Roberto (Bekim Fehmiu) es un exitoso abogado viudo, padre de un hijo adolescente, Luca (Renato Cestie), a quien no se siente capaz de cuidar él solo. De ahí que lo envía a un internado, sin entender que está aumentando el sufrimiento del muchacho por la ausencia de su madre.  Luca vuelve a casa en las vacaciones de Pascua; va a la playa con su papá y conoce a su nueva compañera, quien reprocha a éste el no cuidar de su hijo. Así, Roberto decide regalarle unos días en las montañas nevadas.  Luca se cae y se lesiona; durante la atención médica descubren que tiene una grave forma de leucemia, que empeora rápido. El chico sabe que no sobrevivirá, y pide a su padre que lo lleve al parque de diversiones a donde siempre había querido que fueran juntos. La película, mostrando las montañas nevadas, evoca la belleza de la vida, la eternidad después de la muerte; la banda sonora toca el corazón del espectador. Nominada como mejor película extranjera (1974), nos recuerda esto: «¡Cuántas veces, junto al lecho de un enfermo, se aprende a esperar! ¡Cuántas veces, estando cerca de quien sufre, se aprende a creer! ¡Cuántas veces, inclinándose ante el necesitado, se descubre el amor!» (Papa Francisco, Mensaje por la XXXIII Jornada Mundial del Enfermo, n. 3).

Cartas a Dios de David Nixon y Patrick Doughtie (EUA, 2010, 110 min.)

Cartas a Dios o Cartas al Cielo, basada en sucesos reales, nos cuenta la historia de Tyler Doherty (Tanner Maguire), un niño con cáncer terminal que escribe cartas a Dios.
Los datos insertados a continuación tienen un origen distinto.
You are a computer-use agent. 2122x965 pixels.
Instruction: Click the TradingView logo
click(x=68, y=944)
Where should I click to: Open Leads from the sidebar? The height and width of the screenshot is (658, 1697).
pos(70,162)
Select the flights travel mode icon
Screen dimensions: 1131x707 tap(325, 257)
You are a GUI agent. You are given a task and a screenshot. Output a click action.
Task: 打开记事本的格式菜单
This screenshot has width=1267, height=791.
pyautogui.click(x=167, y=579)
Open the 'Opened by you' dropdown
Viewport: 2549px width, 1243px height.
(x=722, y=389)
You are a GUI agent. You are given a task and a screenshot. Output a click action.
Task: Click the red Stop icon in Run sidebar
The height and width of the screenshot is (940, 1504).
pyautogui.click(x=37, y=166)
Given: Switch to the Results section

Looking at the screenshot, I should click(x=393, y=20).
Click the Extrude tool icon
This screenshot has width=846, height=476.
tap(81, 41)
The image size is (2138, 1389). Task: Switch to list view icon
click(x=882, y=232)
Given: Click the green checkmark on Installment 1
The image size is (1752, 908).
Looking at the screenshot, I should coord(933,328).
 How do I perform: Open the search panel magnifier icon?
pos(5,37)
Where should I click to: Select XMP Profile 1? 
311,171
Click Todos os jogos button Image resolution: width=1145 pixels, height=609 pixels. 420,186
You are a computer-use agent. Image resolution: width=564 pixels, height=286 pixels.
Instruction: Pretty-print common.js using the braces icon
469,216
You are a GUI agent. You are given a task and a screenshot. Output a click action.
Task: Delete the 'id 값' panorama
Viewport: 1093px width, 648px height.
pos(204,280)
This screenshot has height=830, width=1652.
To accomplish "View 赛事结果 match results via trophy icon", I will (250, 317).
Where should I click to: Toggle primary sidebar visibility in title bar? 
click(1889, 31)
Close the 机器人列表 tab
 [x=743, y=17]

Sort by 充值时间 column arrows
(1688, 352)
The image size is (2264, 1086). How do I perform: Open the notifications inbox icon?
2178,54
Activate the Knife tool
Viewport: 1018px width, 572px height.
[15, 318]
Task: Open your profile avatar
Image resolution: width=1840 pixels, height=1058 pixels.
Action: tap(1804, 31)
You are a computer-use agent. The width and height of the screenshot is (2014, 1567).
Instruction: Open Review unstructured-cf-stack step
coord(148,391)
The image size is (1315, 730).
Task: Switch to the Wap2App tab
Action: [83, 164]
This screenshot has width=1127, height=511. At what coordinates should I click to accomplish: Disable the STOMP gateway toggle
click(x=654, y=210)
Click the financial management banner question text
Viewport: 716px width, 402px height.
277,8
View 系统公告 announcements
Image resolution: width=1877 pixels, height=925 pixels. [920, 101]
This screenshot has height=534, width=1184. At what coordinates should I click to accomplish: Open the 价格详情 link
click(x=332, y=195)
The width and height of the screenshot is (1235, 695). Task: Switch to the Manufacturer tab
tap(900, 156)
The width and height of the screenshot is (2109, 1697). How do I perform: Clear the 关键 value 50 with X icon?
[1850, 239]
Tyler se enfrenta a la muerte con valor, asumiendo como misión personal difundir su fe cristiana -que le da fortaleza- entre familiares, amigos y extraños. Sus cartas llegan a un cartero, alcohólico, quien al contacto con la fe y la esperanza del pequeño logra transformar su vida y la de su propio hijo, impactando no sólo a su pequeña familia sino a toda una comunidad. El papa Francisco nos dice: «Jesús, cuando envió en misión a los setenta y dos discípulos (Cf. Lc 10,1-9), los exhortó a decir a los enfermos: ‘El Reino de Dios está cerca de ustedes’ (v. 9). Les pidió ayudarles a comprender que también la enfermedad, aun cuando sea dolorosa y difícil de entender, es una oportunidad de encuentro con el Señor. En el tiempo de la enfermedad, si por una parte experimentamos toda nuestra fragilidad como criaturas -física, psicológica y espiritualmente-, por otra parte sentimos la cercanía y compasión de Dios que en Jesús ha compartido nuestros sufrimientos. Él no nos abandona y muchas veces nos sorprende con el don de una determinación que nunca hubiéramos pensado tener, que jamás hubiéramos hallado por nosotros mismos» (XXXIII Jornada Mundial del Enfermo, n. 1).